### Exercise instructions
Would you reproduce the listing exactly, leaving nothing out?

### Provided records
▼
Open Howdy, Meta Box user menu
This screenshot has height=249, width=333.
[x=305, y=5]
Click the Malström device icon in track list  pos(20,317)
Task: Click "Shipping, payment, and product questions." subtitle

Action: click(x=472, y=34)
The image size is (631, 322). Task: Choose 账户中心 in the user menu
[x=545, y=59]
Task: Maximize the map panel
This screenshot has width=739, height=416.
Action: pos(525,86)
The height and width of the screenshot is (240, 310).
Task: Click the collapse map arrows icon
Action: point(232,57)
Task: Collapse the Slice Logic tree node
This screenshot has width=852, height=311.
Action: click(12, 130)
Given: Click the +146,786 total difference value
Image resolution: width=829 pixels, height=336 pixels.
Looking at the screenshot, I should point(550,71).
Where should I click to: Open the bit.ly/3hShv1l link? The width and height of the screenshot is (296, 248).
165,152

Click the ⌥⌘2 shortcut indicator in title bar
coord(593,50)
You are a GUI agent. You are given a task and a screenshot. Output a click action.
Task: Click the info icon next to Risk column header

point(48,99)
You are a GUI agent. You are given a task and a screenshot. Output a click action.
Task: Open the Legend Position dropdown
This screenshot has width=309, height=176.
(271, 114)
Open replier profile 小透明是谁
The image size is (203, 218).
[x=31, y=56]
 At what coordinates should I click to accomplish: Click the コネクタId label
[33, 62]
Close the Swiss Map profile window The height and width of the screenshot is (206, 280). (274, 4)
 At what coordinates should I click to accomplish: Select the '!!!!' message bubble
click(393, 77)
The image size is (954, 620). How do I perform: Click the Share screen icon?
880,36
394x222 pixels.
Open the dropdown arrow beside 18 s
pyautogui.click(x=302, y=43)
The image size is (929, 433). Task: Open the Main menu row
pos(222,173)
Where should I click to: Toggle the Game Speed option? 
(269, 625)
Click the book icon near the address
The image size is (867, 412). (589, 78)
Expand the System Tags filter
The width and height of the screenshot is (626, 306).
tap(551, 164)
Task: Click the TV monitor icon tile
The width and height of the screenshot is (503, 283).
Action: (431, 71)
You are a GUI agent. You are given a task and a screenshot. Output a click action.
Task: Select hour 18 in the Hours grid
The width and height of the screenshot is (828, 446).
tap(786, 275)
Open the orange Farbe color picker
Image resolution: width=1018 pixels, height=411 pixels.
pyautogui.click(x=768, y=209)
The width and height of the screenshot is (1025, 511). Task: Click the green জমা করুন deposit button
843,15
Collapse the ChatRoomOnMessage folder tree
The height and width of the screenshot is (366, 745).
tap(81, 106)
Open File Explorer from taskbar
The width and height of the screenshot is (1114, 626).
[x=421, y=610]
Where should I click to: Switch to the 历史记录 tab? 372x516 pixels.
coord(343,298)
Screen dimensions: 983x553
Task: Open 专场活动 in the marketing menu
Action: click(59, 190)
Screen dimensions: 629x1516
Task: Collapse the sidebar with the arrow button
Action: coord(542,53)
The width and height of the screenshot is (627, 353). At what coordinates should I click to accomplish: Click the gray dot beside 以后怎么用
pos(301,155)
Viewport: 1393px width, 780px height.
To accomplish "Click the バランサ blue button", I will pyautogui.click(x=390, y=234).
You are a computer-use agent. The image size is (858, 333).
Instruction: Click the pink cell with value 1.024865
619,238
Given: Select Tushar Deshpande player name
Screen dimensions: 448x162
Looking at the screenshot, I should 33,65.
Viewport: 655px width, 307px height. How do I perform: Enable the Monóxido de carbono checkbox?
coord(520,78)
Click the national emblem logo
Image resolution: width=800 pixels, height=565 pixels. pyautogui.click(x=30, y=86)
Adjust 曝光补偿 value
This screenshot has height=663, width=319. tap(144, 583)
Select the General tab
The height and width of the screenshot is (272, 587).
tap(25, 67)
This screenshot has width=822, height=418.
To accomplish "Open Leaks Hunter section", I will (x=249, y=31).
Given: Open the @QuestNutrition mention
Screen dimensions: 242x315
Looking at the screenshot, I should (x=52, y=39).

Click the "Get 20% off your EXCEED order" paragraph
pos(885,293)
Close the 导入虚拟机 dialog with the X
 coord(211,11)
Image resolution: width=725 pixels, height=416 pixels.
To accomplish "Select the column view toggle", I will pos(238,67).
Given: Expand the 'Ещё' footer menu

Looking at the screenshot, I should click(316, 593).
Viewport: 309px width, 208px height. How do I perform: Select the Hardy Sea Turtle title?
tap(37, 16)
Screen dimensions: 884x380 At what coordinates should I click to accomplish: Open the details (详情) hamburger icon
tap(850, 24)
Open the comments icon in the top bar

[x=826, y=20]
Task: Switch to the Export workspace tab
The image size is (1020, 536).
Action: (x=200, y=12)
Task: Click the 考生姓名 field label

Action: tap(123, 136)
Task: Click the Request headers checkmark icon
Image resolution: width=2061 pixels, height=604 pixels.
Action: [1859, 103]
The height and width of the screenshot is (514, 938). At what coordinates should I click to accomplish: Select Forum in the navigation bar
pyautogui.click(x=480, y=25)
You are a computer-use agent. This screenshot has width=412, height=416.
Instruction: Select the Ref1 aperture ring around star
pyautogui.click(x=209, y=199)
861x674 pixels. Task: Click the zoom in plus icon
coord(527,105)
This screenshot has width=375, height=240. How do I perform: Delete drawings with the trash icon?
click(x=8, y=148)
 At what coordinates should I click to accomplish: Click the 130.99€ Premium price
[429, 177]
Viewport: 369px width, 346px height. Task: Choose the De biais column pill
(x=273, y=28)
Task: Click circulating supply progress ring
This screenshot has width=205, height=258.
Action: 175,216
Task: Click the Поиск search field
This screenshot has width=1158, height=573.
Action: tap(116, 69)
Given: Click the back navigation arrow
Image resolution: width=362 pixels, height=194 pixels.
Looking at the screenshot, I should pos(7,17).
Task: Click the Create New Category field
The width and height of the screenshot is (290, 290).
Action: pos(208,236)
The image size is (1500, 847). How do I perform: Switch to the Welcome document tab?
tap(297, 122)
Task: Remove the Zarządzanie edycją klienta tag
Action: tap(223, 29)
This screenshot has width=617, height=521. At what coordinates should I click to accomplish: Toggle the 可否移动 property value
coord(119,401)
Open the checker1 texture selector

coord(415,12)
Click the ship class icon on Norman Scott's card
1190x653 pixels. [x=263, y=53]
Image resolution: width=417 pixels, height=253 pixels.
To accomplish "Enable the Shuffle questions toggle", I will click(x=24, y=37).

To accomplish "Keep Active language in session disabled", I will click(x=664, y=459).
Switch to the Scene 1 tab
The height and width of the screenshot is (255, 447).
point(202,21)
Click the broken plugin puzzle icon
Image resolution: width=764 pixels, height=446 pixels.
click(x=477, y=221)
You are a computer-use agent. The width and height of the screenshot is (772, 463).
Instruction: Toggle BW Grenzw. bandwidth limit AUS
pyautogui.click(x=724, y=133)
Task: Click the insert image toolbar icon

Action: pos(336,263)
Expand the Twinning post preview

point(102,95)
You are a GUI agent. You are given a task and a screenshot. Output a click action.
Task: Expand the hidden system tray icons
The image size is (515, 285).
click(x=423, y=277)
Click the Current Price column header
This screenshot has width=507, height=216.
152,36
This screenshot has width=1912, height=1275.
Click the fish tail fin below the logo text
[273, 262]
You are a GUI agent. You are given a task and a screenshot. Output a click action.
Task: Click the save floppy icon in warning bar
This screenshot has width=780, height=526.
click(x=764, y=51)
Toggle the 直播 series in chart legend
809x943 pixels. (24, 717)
▲
### Solved problem
Open Howdy, Meta Box user menu
This screenshot has height=249, width=333.
[x=305, y=5]
Click the Malström device icon in track list  pos(20,317)
Task: Click "Shipping, payment, and product questions." subtitle

Action: click(x=472, y=34)
The image size is (631, 322). Task: Choose 账户中心 in the user menu
[x=545, y=59]
Task: Maximize the map panel
This screenshot has width=739, height=416.
Action: pos(525,86)
The height and width of the screenshot is (240, 310).
Task: Click the collapse map arrows icon
Action: point(232,57)
Task: Collapse the Slice Logic tree node
This screenshot has width=852, height=311.
Action: click(12, 130)
Given: Click the +146,786 total difference value
Image resolution: width=829 pixels, height=336 pixels.
Looking at the screenshot, I should point(550,71).
Where should I click to: Open the bit.ly/3hShv1l link? The width and height of the screenshot is (296, 248).
165,152

Click the ⌥⌘2 shortcut indicator in title bar
coord(593,50)
You are a GUI agent. You are given a task and a screenshot. Output a click action.
Task: Click the info icon next to Risk column header

point(48,99)
You are a GUI agent. You are given a task and a screenshot. Output a click action.
Task: Open the Legend Position dropdown
This screenshot has width=309, height=176.
(271, 114)
Open replier profile 小透明是谁
The image size is (203, 218).
[x=31, y=56]
 At what coordinates should I click to accomplish: Click the コネクタId label
[33, 62]
Close the Swiss Map profile window The height and width of the screenshot is (206, 280). (274, 4)
 At what coordinates should I click to accomplish: Select the '!!!!' message bubble
click(393, 77)
The image size is (954, 620). How do I perform: Click the Share screen icon?
880,36
394x222 pixels.
Open the dropdown arrow beside 18 s
pyautogui.click(x=302, y=43)
The image size is (929, 433). Task: Open the Main menu row
pos(222,173)
Where should I click to: Toggle the Game Speed option? 
(269, 625)
Click the book icon near the address
The image size is (867, 412). (589, 78)
Expand the System Tags filter
The width and height of the screenshot is (626, 306).
tap(551, 164)
Task: Click the TV monitor icon tile
The width and height of the screenshot is (503, 283).
Action: (431, 71)
You are a GUI agent. You are given a task and a screenshot. Output a click action.
Task: Select hour 18 in the Hours grid
The width and height of the screenshot is (828, 446).
tap(786, 275)
Open the orange Farbe color picker
Image resolution: width=1018 pixels, height=411 pixels.
pyautogui.click(x=768, y=209)
The width and height of the screenshot is (1025, 511). Task: Click the green জমা করুন deposit button
843,15
Collapse the ChatRoomOnMessage folder tree
The height and width of the screenshot is (366, 745).
tap(81, 106)
Open File Explorer from taskbar
The width and height of the screenshot is (1114, 626).
[x=421, y=610]
Where should I click to: Switch to the 历史记录 tab? 372x516 pixels.
coord(343,298)
Screen dimensions: 983x553
Task: Open 专场活动 in the marketing menu
Action: click(59, 190)
Screen dimensions: 629x1516
Task: Collapse the sidebar with the arrow button
Action: coord(542,53)
The width and height of the screenshot is (627, 353). At what coordinates should I click to accomplish: Click the gray dot beside 以后怎么用
pos(301,155)
Viewport: 1393px width, 780px height.
To accomplish "Click the バランサ blue button", I will pyautogui.click(x=390, y=234).
You are a computer-use agent. The image size is (858, 333).
Instruction: Click the pink cell with value 1.024865
619,238
Given: Select Tushar Deshpande player name
Screen dimensions: 448x162
Looking at the screenshot, I should 33,65.
Viewport: 655px width, 307px height. How do I perform: Enable the Monóxido de carbono checkbox?
coord(520,78)
Click the national emblem logo
Image resolution: width=800 pixels, height=565 pixels. pyautogui.click(x=30, y=86)
Adjust 曝光补偿 value
This screenshot has height=663, width=319. tap(144, 583)
Select the General tab
The height and width of the screenshot is (272, 587).
tap(25, 67)
This screenshot has width=822, height=418.
To accomplish "Open Leaks Hunter section", I will (x=249, y=31).
Given: Open the @QuestNutrition mention
Screen dimensions: 242x315
Looking at the screenshot, I should (x=52, y=39).

Click the "Get 20% off your EXCEED order" paragraph
pos(885,293)
Close the 导入虚拟机 dialog with the X
 coord(211,11)
Image resolution: width=725 pixels, height=416 pixels.
To accomplish "Select the column view toggle", I will pos(238,67).
Given: Expand the 'Ещё' footer menu

Looking at the screenshot, I should click(316, 593).
Viewport: 309px width, 208px height. How do I perform: Select the Hardy Sea Turtle title?
tap(37, 16)
Screen dimensions: 884x380 At what coordinates should I click to accomplish: Open the details (详情) hamburger icon
tap(850, 24)
Open the comments icon in the top bar

[x=826, y=20]
Task: Switch to the Export workspace tab
The image size is (1020, 536).
Action: (x=200, y=12)
Task: Click the 考生姓名 field label

Action: tap(123, 136)
Task: Click the Request headers checkmark icon
Image resolution: width=2061 pixels, height=604 pixels.
Action: [1859, 103]
The height and width of the screenshot is (514, 938). At what coordinates should I click to accomplish: Select Forum in the navigation bar
pyautogui.click(x=480, y=25)
You are a computer-use agent. This screenshot has width=412, height=416.
Instruction: Select the Ref1 aperture ring around star
pyautogui.click(x=209, y=199)
861x674 pixels. Task: Click the zoom in plus icon
coord(527,105)
This screenshot has width=375, height=240. How do I perform: Delete drawings with the trash icon?
click(x=8, y=148)
 At what coordinates should I click to accomplish: Click the 130.99€ Premium price
[429, 177]
Viewport: 369px width, 346px height. Task: Choose the De biais column pill
(x=273, y=28)
Task: Click circulating supply progress ring
This screenshot has width=205, height=258.
Action: 175,216
Task: Click the Поиск search field
This screenshot has width=1158, height=573.
Action: tap(116, 69)
Given: Click the back navigation arrow
Image resolution: width=362 pixels, height=194 pixels.
Looking at the screenshot, I should pos(7,17).
Task: Click the Create New Category field
The width and height of the screenshot is (290, 290).
Action: pos(208,236)
The image size is (1500, 847). How do I perform: Switch to the Welcome document tab?
tap(297, 122)
Task: Remove the Zarządzanie edycją klienta tag
Action: tap(223, 29)
This screenshot has width=617, height=521. At what coordinates should I click to accomplish: Toggle the 可否移动 property value
coord(119,401)
Open the checker1 texture selector

coord(415,12)
Click the ship class icon on Norman Scott's card
1190x653 pixels. [x=263, y=53]
Image resolution: width=417 pixels, height=253 pixels.
To accomplish "Enable the Shuffle questions toggle", I will click(x=24, y=37).

To accomplish "Keep Active language in session disabled", I will click(x=664, y=459).
Switch to the Scene 1 tab
The height and width of the screenshot is (255, 447).
point(202,21)
Click the broken plugin puzzle icon
Image resolution: width=764 pixels, height=446 pixels.
click(x=477, y=221)
You are a computer-use agent. The width and height of the screenshot is (772, 463).
Instruction: Toggle BW Grenzw. bandwidth limit AUS
pyautogui.click(x=724, y=133)
Task: Click the insert image toolbar icon

Action: pos(336,263)
Expand the Twinning post preview

point(102,95)
You are a GUI agent. You are given a task and a screenshot. Output a click action.
Task: Expand the hidden system tray icons
The image size is (515, 285).
click(x=423, y=277)
Click the Current Price column header
This screenshot has width=507, height=216.
152,36
This screenshot has width=1912, height=1275.
Click the fish tail fin below the logo text
[273, 262]
You are a GUI agent. You are given a task and a screenshot. Output a click action.
Task: Click the save floppy icon in warning bar
This screenshot has width=780, height=526.
click(x=764, y=51)
Toggle the 直播 series in chart legend
809x943 pixels. (24, 717)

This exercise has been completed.